Ao lado, o mapa da Rodovia Panamericana e no seu destaque está o único trecho inacabado entre as cidades de Yaviza e Turbo. Esta quebra de continuidade da Rodovia Panamericana ocorre no Panamá, na região do “Tapón del Darien” onde as condições geográficas impediram a continuidade da construção rápida desta rota estratégica, construída a toque de caixa pelos americanos durante a Segunda Guerra Mundial para se ter um acesso rápido por rodovia a regiões onde os alemães estavam se infiltrando e angariando simpatizantes. A decisão foi de recorrer a ferryboats para evitar um terrível trecho de matas tropicais e pântanos onde a construção da estrada levaria vários anos e, com isto, perderia a função estratégica envolvida no caso. O ponto mais ao sul desta rodovia é a cidade de Quellón no Chile, portanto a Rodovia Panamericana não chega a Ushuaia. O caminho feito pelos “Fusconautas” até lá foi feito por outras estradas do Chile e Argentina.

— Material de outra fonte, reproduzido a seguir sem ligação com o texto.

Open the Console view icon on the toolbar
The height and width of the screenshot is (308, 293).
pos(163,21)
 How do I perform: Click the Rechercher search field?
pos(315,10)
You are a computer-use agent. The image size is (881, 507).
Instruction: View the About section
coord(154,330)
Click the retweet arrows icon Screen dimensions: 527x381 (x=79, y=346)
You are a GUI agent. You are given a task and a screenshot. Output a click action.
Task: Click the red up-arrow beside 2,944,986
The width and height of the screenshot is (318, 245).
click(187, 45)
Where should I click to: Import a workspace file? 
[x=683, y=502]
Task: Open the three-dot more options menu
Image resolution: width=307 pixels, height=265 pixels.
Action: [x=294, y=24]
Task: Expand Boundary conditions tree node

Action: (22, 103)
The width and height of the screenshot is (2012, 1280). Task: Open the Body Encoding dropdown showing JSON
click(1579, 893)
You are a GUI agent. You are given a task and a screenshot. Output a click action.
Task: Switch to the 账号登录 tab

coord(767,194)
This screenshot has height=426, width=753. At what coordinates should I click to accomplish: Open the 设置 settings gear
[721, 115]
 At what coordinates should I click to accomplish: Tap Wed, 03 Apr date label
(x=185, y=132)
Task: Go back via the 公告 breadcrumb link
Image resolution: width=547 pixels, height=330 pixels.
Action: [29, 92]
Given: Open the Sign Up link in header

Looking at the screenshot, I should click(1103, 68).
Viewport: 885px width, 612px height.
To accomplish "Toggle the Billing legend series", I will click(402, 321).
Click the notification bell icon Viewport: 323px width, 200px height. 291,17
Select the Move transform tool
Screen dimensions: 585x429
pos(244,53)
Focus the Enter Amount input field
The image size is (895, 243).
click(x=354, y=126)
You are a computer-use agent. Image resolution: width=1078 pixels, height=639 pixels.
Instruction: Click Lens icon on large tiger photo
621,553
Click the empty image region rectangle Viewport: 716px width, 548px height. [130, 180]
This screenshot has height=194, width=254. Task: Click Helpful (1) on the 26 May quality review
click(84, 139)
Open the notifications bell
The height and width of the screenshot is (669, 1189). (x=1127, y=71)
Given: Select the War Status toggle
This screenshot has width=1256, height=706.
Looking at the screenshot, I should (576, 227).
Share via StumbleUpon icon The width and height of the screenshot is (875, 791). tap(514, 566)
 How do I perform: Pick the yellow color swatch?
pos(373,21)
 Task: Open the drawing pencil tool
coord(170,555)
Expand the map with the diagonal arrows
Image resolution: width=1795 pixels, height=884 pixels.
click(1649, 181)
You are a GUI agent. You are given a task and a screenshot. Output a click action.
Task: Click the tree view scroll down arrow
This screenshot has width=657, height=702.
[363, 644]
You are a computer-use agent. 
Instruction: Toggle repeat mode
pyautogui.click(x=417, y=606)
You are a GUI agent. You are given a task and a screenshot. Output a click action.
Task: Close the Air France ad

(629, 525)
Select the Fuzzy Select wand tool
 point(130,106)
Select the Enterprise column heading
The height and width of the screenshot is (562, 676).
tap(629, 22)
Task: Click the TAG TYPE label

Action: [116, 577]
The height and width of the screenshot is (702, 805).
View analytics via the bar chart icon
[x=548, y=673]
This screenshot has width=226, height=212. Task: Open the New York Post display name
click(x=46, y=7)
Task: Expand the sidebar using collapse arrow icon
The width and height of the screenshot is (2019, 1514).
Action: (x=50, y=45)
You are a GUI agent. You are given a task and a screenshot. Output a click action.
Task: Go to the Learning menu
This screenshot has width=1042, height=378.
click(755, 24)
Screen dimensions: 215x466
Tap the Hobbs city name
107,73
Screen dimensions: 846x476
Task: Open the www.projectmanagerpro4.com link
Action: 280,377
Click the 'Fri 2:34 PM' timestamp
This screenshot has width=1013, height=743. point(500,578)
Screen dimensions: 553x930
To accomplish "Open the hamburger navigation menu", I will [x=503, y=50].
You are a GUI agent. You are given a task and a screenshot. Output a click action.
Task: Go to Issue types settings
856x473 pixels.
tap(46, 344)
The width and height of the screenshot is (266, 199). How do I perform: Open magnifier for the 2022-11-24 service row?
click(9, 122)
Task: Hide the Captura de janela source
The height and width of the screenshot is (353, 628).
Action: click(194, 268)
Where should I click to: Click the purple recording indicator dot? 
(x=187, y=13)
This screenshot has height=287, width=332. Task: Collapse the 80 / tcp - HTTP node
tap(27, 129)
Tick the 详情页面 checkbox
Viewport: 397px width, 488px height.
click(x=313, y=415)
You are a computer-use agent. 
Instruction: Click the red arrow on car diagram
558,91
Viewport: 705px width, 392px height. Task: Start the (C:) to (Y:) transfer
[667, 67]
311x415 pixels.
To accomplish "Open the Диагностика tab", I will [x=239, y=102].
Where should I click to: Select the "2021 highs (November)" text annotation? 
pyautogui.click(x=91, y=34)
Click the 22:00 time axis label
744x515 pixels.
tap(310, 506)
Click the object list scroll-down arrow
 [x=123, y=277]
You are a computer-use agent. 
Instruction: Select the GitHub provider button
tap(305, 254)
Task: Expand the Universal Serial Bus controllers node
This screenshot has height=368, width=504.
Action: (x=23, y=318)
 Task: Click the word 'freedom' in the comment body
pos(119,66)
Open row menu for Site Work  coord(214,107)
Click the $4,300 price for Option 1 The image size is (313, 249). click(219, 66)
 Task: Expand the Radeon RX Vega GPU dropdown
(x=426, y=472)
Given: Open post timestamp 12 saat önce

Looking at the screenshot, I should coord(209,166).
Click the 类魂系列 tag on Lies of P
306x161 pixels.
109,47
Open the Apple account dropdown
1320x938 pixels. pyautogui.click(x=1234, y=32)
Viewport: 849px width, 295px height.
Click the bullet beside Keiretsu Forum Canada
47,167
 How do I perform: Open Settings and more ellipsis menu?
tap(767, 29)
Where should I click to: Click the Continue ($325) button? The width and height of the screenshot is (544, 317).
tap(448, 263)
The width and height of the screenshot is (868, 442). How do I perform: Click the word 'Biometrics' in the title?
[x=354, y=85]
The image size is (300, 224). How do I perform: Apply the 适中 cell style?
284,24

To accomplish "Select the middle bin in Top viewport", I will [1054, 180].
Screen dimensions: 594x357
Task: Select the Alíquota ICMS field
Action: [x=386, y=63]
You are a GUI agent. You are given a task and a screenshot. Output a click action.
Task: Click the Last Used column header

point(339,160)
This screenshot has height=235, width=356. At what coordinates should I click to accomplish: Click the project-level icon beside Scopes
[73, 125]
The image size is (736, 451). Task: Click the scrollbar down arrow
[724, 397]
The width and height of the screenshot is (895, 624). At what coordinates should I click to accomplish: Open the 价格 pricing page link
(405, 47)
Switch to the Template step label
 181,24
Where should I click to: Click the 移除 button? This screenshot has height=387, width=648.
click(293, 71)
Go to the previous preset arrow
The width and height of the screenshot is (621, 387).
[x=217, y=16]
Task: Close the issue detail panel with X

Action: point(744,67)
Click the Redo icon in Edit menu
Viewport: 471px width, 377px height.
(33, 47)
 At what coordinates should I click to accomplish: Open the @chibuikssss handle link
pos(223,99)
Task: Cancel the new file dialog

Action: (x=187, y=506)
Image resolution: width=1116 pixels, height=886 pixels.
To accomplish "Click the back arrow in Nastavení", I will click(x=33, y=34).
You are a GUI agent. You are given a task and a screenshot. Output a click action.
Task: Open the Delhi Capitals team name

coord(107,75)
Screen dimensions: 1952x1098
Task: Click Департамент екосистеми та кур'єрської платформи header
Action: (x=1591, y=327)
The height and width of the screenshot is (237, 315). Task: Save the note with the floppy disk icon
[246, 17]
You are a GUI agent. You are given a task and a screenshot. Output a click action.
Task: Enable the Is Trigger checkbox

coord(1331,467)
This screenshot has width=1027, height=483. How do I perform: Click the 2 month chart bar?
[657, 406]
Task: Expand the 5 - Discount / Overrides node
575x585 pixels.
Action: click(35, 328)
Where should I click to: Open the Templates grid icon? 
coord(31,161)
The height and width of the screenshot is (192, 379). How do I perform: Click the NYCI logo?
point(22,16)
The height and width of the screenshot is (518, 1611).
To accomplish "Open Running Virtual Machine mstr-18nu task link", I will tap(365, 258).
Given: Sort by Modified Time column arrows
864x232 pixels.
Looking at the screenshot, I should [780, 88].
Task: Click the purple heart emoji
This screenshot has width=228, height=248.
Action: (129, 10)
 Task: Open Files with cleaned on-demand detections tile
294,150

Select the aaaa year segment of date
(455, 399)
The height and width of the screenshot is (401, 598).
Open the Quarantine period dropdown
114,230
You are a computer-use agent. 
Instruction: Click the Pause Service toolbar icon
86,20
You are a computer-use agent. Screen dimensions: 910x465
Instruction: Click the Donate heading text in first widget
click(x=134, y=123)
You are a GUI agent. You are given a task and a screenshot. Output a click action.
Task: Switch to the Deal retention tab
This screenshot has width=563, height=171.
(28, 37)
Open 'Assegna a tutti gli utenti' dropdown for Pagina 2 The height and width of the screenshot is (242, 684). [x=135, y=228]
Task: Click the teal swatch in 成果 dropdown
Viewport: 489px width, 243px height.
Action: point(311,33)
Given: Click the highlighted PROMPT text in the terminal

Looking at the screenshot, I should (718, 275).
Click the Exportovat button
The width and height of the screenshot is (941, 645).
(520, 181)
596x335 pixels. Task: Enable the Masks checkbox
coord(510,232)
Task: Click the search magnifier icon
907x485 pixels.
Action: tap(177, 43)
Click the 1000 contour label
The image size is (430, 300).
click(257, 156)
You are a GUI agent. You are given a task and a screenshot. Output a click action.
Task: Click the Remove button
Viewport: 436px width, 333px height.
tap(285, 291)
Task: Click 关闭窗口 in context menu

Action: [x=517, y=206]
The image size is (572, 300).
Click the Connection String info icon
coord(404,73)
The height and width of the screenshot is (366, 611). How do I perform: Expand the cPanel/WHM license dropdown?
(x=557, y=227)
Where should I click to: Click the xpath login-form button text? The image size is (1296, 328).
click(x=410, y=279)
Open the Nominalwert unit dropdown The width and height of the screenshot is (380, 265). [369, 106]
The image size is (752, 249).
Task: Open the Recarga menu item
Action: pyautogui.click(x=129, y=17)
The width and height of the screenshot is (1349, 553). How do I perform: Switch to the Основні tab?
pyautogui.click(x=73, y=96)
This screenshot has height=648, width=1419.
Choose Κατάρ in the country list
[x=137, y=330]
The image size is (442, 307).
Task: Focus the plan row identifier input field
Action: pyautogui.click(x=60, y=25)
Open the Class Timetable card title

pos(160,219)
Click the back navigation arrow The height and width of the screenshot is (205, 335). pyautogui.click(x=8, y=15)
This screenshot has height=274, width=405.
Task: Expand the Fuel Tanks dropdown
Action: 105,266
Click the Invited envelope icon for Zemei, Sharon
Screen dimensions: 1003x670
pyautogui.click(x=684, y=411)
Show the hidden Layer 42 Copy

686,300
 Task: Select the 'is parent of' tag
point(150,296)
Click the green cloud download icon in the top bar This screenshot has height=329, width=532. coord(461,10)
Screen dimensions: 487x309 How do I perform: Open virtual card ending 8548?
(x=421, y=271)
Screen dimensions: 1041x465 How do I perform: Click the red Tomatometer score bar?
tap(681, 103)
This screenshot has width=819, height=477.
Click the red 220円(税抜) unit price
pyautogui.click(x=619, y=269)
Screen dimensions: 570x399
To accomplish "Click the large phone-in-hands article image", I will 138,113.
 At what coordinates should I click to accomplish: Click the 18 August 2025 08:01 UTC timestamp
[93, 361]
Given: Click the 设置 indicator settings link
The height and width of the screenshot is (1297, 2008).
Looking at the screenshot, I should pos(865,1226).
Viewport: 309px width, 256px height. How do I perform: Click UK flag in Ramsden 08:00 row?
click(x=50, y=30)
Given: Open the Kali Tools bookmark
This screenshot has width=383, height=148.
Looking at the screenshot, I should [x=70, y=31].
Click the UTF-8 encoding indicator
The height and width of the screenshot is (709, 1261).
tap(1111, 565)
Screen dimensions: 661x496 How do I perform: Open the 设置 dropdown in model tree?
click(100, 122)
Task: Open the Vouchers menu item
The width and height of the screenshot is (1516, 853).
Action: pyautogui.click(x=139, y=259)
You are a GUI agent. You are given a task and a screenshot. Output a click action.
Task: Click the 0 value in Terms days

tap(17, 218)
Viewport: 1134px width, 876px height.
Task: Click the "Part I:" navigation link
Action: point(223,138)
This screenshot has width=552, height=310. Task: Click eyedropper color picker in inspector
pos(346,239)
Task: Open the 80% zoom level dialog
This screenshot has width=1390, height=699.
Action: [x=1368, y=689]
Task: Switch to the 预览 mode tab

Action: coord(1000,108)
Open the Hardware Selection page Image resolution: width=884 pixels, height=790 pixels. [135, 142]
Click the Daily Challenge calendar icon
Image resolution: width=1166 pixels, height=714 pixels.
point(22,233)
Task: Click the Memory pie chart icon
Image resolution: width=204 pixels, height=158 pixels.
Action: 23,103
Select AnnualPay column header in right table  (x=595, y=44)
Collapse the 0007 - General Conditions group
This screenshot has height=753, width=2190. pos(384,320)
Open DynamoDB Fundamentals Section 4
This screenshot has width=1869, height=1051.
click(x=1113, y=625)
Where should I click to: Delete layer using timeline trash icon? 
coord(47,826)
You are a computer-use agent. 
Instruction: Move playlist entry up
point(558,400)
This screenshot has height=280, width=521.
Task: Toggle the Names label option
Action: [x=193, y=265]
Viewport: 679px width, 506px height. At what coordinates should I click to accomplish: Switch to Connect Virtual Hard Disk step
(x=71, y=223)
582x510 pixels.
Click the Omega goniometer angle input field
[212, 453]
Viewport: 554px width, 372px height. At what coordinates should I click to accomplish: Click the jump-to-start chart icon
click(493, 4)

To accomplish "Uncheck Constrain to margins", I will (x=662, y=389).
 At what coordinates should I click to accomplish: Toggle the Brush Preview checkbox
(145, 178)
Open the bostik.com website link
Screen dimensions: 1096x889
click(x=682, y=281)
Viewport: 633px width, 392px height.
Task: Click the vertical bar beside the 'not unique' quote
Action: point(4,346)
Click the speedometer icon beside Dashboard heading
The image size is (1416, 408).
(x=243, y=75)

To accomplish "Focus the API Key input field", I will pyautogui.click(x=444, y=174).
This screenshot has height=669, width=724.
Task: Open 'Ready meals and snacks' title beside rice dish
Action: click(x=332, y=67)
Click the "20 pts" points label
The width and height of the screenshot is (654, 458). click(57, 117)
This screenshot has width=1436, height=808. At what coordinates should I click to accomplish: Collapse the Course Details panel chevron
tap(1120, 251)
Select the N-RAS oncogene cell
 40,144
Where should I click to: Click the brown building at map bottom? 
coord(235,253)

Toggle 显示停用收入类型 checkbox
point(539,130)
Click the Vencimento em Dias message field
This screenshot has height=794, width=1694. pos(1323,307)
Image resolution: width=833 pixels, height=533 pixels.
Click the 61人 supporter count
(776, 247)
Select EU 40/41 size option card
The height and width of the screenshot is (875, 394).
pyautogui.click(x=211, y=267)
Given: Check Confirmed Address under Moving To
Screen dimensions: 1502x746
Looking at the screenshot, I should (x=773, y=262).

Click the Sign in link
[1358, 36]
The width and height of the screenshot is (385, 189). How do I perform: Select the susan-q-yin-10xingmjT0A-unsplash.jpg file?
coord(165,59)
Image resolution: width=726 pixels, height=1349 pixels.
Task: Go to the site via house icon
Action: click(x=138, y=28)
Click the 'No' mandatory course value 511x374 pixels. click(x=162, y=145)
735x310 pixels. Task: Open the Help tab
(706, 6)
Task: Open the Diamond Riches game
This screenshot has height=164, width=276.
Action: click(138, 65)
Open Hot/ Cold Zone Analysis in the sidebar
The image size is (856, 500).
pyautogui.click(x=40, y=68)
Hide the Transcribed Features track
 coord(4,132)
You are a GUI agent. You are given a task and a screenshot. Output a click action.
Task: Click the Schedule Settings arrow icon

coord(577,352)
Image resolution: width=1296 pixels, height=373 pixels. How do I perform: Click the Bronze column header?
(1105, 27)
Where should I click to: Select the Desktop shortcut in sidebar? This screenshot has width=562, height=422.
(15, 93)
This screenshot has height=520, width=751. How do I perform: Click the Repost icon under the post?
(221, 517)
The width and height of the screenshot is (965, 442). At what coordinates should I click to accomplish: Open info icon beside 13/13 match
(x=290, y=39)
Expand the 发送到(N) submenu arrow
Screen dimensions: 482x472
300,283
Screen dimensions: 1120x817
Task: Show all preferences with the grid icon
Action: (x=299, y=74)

A rota seguida pelos “Fusconautas” em terra firme foi sair do Porto de Tacoma, Seattle, ambos no estado de Washington dos EUA, subir para o Alasca, Deadhorse em Prudhoe Bay, começando aí a descida rumo à Ushuaia. Novamente nos EUA, estados de Washington, Oregon, Califórnia, passando para o México, entrando na América Central, Belize, Guatemala, Honduras, El Salvador, Nicarágua, Costa Rica, Panamá, passando para a América do Sul, Colômbia, Equador, Peru, Bolívia, Chile, sul da Argentina em Ushuaia — ponto mais ao sul da rota — e a subida até Buenos Aires para embarcar o “Ervilha” de volta à Alemanha.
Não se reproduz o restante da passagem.